【2021年レポート】千葉の辺境「葛南地域」の5つの市を比較してみた

葛南地域(千葉県のサイトより)

 今を生きる私たちは、「葛飾」と聞くと「こち亀(『こちら葛飾区亀有公園前派出所』)」をつい思い浮かべるのではないでしょうか。

 東京23区の一つの名称になってしまった「葛飾」ですが、奈良時代から明治期まで、もっと広い地域を指していました。
 まず、「葛飾郡」という呼び名は古代からあり(「葛餝郡」と表記されていたらしい)、今の東京都の一部・埼玉県の一部・千葉県の一部・茨城県の一部をまたがる地域を指していました。
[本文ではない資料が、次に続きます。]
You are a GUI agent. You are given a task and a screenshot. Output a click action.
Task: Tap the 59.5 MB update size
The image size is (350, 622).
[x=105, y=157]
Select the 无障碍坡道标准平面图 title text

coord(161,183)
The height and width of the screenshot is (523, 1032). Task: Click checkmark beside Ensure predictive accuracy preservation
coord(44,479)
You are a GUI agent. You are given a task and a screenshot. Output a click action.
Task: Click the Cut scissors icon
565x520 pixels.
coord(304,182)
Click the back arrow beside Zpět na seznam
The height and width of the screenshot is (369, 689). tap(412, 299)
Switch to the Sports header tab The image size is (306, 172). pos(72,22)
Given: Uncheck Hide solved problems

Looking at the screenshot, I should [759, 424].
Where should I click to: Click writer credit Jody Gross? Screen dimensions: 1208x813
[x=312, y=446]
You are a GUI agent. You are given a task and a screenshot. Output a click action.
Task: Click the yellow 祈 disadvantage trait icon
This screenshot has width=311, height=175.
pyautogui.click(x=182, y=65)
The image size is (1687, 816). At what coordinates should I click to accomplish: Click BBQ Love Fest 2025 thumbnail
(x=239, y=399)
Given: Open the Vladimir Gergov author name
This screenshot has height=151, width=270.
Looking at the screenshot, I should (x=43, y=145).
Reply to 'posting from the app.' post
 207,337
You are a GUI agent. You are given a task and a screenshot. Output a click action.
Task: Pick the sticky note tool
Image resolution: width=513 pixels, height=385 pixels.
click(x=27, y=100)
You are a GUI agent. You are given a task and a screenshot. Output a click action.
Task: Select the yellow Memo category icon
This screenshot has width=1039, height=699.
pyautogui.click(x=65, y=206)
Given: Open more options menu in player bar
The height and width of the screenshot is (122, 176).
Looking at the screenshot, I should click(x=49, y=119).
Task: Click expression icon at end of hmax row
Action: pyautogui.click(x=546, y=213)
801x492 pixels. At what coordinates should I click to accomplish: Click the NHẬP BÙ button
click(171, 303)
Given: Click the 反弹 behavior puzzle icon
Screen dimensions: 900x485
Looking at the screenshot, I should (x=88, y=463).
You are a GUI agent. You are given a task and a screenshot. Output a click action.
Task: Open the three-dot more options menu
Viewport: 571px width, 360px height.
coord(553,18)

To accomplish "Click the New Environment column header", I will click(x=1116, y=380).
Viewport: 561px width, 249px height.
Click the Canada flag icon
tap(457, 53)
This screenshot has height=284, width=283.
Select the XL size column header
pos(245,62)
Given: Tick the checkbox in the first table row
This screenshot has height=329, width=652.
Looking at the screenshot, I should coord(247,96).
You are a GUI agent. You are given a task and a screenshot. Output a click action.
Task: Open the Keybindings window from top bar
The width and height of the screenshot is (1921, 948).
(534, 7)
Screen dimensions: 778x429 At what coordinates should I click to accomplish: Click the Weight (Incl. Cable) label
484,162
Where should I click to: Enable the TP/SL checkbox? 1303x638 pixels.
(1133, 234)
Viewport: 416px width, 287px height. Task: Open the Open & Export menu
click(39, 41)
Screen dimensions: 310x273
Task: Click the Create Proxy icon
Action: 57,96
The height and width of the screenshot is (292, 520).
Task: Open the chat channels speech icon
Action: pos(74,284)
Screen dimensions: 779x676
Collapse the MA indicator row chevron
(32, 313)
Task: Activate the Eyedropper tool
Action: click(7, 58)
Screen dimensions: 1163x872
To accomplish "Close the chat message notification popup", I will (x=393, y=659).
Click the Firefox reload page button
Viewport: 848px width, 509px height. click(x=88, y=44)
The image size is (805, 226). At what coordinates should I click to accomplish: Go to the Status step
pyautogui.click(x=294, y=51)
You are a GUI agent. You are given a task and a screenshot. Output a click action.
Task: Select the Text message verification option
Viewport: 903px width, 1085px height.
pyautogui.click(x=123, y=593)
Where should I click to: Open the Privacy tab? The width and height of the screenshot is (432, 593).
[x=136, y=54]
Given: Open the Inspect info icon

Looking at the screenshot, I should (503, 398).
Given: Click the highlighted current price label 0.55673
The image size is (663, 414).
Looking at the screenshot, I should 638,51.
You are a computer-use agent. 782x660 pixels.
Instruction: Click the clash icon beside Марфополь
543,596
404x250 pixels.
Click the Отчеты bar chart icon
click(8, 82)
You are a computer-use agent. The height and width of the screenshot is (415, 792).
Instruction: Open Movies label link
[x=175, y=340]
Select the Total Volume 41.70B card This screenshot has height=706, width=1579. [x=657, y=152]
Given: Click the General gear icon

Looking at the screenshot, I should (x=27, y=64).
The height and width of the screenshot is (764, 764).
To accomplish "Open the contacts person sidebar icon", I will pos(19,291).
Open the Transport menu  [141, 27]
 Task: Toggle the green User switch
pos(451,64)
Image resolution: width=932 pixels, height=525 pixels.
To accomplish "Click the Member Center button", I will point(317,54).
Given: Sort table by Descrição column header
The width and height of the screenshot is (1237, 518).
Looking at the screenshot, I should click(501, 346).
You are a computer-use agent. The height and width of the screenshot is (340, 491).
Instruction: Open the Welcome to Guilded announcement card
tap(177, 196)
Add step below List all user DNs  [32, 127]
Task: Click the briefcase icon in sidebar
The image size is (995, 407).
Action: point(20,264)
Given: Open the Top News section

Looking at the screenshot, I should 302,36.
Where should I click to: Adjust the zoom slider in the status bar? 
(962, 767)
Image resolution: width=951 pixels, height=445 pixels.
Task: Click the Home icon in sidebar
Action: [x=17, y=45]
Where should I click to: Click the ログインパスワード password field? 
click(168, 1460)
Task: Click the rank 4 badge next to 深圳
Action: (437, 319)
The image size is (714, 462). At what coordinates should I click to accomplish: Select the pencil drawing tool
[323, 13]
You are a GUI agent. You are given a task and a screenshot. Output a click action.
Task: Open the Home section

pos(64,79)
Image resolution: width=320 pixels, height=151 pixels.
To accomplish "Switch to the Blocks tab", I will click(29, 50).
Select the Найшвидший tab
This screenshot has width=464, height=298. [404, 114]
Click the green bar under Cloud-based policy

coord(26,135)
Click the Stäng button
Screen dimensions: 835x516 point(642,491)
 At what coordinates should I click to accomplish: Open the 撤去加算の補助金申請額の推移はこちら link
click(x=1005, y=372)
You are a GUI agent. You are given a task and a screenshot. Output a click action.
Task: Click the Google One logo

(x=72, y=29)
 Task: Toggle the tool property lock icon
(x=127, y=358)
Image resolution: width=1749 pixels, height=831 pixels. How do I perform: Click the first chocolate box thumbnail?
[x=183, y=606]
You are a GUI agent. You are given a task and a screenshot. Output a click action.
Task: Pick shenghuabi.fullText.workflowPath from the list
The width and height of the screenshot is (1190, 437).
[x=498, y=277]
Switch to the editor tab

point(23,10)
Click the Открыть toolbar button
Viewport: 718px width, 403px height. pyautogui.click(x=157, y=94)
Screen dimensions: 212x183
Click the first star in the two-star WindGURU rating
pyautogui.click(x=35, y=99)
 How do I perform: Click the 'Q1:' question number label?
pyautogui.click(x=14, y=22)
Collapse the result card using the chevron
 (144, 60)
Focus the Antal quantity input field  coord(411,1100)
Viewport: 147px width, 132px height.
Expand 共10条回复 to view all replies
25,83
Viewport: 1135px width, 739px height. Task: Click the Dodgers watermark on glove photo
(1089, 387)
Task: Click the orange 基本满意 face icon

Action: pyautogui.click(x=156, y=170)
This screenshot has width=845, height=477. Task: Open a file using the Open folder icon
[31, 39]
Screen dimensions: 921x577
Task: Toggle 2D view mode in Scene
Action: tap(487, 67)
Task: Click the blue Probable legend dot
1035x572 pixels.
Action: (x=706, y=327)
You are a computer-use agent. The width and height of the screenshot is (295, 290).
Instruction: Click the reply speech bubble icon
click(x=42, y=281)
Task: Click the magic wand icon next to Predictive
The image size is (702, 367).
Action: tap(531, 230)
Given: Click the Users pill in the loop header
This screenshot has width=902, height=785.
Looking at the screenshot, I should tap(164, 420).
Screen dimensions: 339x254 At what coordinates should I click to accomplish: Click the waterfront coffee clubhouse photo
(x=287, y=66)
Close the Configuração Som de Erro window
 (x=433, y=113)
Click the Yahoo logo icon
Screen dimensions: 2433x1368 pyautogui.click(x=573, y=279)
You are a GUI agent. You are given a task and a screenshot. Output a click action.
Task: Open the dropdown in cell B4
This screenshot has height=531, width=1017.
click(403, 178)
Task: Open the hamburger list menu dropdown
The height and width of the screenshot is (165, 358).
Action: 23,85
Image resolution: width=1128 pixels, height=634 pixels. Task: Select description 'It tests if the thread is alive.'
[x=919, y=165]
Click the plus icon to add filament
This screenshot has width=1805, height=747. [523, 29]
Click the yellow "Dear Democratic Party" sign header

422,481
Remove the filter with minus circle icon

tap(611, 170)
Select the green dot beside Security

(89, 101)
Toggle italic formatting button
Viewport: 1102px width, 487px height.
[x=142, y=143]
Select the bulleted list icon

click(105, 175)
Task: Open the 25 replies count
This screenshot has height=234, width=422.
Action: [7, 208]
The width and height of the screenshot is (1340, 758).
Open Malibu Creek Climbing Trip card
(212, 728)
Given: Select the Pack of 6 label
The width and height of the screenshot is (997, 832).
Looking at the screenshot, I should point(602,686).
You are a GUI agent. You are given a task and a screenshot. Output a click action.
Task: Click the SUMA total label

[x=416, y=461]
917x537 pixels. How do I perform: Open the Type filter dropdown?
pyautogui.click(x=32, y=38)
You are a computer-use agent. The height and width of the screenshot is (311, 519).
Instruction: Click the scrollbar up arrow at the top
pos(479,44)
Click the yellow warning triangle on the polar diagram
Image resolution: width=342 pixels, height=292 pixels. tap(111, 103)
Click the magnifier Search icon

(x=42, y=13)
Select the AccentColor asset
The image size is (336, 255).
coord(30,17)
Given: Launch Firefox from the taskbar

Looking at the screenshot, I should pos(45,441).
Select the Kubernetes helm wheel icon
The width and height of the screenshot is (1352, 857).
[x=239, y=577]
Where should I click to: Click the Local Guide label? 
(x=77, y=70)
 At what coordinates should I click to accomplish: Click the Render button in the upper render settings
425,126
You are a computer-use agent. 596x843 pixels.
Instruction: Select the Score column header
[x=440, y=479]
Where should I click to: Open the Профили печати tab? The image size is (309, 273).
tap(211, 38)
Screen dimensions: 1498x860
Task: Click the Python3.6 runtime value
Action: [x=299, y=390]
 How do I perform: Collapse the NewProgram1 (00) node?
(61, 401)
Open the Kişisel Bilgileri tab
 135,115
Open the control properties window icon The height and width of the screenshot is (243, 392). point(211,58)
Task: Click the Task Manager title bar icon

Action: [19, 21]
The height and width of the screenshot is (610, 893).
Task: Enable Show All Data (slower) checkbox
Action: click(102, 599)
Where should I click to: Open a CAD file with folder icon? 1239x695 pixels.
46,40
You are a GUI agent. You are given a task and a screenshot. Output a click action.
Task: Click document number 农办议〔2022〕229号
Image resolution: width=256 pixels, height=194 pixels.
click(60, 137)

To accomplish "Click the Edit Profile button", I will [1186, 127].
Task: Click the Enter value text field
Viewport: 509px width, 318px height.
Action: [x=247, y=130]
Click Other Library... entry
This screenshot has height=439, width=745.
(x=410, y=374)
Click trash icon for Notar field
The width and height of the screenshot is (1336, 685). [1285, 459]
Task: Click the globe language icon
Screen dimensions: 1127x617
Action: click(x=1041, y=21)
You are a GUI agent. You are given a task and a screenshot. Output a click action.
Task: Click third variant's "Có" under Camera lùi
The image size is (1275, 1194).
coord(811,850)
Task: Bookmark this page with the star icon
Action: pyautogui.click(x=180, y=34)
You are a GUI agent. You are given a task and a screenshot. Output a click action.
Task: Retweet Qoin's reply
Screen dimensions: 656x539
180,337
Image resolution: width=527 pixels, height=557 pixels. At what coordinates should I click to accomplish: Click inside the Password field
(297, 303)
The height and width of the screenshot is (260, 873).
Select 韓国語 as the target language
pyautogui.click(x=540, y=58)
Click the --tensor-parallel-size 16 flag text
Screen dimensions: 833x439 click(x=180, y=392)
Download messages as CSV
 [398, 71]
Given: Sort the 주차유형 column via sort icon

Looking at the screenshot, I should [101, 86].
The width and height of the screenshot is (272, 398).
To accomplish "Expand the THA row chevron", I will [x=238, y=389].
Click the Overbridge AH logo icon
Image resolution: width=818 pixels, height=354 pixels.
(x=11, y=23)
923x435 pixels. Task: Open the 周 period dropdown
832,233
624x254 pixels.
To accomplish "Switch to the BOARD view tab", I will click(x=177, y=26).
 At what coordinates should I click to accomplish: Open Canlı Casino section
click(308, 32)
 この古い葛飾郡がベースとなって、千葉県の市川市・船橋市・習志野市・八千代市・浦安市は「葛南(かつなん)地域」と呼ばれているようです。

葛南地域(千葉県のサイトより)

 千葉県にとっては辺境に当たる葛南地域。その特徴は、以下のように千葉県のサイトに説明されています。

●千葉県の北西部に位置し、東京に近い
●京葉臨海工業地帯がある
葛南地域観光ガイドマップより

 新型コロナ感染症に関連して、葛南地域というワードが頻発するのは、千葉県の中でも感染者が多い地域だから。ほかの地域とは対策を分けて、東京都に準ずる厳しい基準を設ける必要があるようです。

 そんな葛南地域の5つの市のデータを比較しました。




※この記事の初出は『クラナリ』2021年6月17日、2026年3月30日一部更新




 習志野市の特産品にニンジンが挙がっていました。そのため、収穫量も多いのだろうと思っていたら、千葉県内で比較すると、ニンジンの作付け面積も収穫量も、船橋市と八千代市のほうが習志野市よりも多いというデータが出てきました。

 どうして習志野市で特産品はニンジンになっているのでしょうか?

 習志野市には、特産ブランドニンジンともいえる「彩誉(あやほまれ)」という品種が主に栽培されているのだそうです。そのために、ニンジンが特産品に挙げられているのだと推測できます。
 あるいは「船橋には特産品に小松菜もあるから、ニンジンは習志野市に」という取り決めがあるのかもしれません。ないのかもしれませんが。

 ちなみに、全国的に見ればニンジンの生産量は、千葉県は第2位(第1位は北海道)。

 そして、人口当たりの犯罪発生件数で治安が推測できるのですが、人口1万人当たりの犯罪発生件数は千葉県で55.2件。それを上回っているのが、習志野市と浦安市です。ただ、あくまでも令和2年だけのデータです。


 葛南地域観光ガイドマップに掲載されている市川市の紹介文で「文教住宅都市」が2回も出てきます。こんなに短い文章なのに。

葛南地域観光ガイドマップより


 加えて、「梨栽培などの農業が盛ん」と書かれているのですが、千葉県内の産出額(2022年の推計)は、白井市、市川市、鎌ヶ谷市、船橋市の順番で、市町村別栽培面積(2020年のデータ)では、白井市(234ha、県内比率21%)が最も多く、次いで市川市(208ha、18%)、鎌ケ谷市(150ha、13%)となっています。
 2011年に現れた梨の妖精「ふなっしー」で船橋市の梨は全国的に有名になりましたが、千葉県内では産出額・栽培面積ともに4位です。